We deliberately leave out one advanced adjustment lever here, because it would overload an introductory guide:
- Latin Hypercube Sampling covers the value range more evenly and therefore converges faster than naive random sampling. Well explained in the Wikipedia article.
From Theory into Practice
Until now, a Monte Carlo simulation was complex and remained the domain of specialist tools, alongside laboriously maintained three-point estimates. With the MCP server in Merlin Project, an AI reads your project plan directly and computes the simulation on demand. You ask Claude in a single sentence to simulate 10,000 project runs from your plan, and get the S-curve with P50, P80 and P90 explained back to you. A specialist tool with its own data maintenance becomes a single sentence to Claude.
What this looks like in concrete terms, from the setup through the example prompts to two fully worked case studies, is shown in the practical part: How to simulate Monte Carlo with Merlin Project and the MCP server.
How worthwhile structured risk management is in a project is also shown by our piece on Riskology, the Monte Carlo method of the Atlantic Systems Guild.
If you have any questions about this blog article or would like to discuss it, we look forward to your contribution in our forum.
Frequently asked questions
How many runs does a Monte Carlo simulation need?
For stable values at P50, P80 and P90, 5,000 to 10,000 runs are usually enough in practice. More runs smooth the curve further but barely change the core result.
PERT-beta or triangular distribution, which should I use?

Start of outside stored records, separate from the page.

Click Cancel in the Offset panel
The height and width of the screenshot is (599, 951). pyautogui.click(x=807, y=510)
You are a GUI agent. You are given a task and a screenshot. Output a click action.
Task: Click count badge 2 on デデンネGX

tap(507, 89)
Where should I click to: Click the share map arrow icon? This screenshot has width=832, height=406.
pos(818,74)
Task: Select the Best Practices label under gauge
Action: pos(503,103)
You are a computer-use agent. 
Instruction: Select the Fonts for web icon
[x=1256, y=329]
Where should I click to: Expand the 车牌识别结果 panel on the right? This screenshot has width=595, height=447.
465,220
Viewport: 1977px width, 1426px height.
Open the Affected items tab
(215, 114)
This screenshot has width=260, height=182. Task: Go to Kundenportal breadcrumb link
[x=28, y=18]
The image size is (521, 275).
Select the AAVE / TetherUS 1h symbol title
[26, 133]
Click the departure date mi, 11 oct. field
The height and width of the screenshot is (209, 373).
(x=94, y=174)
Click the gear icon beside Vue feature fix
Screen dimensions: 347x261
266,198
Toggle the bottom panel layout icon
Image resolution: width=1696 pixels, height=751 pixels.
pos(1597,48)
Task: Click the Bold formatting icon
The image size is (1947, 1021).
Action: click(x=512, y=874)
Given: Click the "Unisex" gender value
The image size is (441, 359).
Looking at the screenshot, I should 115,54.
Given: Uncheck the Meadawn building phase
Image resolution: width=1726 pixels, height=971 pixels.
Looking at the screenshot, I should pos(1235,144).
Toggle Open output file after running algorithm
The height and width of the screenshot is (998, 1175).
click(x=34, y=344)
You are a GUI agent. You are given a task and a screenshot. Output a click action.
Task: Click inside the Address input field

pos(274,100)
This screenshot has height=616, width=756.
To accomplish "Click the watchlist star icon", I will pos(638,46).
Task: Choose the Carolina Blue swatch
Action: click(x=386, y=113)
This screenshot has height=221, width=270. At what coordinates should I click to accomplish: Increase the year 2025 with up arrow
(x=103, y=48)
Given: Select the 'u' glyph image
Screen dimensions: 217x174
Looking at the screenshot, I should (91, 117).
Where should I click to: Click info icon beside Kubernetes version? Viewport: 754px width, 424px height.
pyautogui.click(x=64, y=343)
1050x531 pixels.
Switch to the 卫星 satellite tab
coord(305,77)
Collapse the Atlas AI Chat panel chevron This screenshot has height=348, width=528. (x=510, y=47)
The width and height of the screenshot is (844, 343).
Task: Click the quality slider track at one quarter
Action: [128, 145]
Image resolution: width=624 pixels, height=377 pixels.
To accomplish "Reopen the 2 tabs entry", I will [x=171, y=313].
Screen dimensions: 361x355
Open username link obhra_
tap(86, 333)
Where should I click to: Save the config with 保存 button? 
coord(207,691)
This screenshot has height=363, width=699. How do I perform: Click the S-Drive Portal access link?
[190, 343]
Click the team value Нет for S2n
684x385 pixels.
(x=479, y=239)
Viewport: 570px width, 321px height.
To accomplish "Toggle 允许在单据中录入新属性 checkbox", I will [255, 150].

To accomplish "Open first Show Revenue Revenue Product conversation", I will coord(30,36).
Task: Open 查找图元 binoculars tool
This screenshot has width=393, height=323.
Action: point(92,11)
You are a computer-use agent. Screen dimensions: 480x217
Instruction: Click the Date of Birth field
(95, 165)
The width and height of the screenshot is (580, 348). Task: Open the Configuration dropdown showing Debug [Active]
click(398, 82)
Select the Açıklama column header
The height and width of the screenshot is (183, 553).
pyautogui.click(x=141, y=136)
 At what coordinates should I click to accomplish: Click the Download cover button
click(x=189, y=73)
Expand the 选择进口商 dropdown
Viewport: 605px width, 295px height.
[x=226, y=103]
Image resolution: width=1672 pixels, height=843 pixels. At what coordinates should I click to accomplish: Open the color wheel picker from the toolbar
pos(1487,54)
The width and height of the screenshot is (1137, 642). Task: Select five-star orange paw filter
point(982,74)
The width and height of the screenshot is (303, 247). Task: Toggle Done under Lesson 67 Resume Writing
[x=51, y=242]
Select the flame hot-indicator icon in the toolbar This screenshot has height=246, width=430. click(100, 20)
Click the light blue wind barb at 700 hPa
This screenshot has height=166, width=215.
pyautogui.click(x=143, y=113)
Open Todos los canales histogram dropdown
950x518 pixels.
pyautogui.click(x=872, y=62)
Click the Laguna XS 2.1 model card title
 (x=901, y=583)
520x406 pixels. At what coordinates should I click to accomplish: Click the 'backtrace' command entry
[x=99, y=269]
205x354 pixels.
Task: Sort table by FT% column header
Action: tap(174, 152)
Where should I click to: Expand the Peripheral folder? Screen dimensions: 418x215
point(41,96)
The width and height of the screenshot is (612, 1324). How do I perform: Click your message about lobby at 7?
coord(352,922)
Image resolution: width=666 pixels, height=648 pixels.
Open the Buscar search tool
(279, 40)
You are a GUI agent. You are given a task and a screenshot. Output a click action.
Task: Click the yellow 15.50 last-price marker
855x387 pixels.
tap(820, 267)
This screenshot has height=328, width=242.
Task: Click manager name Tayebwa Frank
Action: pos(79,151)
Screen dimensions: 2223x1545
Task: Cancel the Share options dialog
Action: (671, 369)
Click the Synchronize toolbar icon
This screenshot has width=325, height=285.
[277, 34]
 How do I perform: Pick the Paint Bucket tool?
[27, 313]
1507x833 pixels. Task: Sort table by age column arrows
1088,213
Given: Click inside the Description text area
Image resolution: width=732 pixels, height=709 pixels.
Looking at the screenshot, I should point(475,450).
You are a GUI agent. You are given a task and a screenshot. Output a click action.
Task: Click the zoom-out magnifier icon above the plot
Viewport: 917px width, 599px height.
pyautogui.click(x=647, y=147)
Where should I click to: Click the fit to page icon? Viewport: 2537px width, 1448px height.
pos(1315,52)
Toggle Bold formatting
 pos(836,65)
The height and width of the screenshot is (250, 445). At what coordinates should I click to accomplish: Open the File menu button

The triangle is the easiest to explain; the PERT-beta weights the most likely value more strongly and is the de-facto standard in project management. When in doubt, use the PERT-beta.
Should I commit to P50, P80 or P90?
P50 is a 50/50 date and better suited to internal planning. For a reliable external commitment, communicate P80 or P90, depending on your risk appetite and any penalty clauses.
How does Monte Carlo differ from the critical path?
The critical path works with fixed durations and systematically underestimates project duration because of path convergence. Monte Carlo factors in the spread and delivers a probability instead of a single date.
Do I need historical data for a Monte Carlo simulation?
No. You can start with expert estimates of an optimistic, most likely and pessimistic value. With real plan/actual data, for example from Merlin Project, the simulation becomes considerably more reliable.
Do I have to account for correlations between tasks?
If one risk hits several tasks at the same time, for example bad weather affecting all outdoor work, then yes. Uncorrelated deviations average each other out, correlated ones do not. Whoever ignores correlation underestimates the range and with it the schedule risk.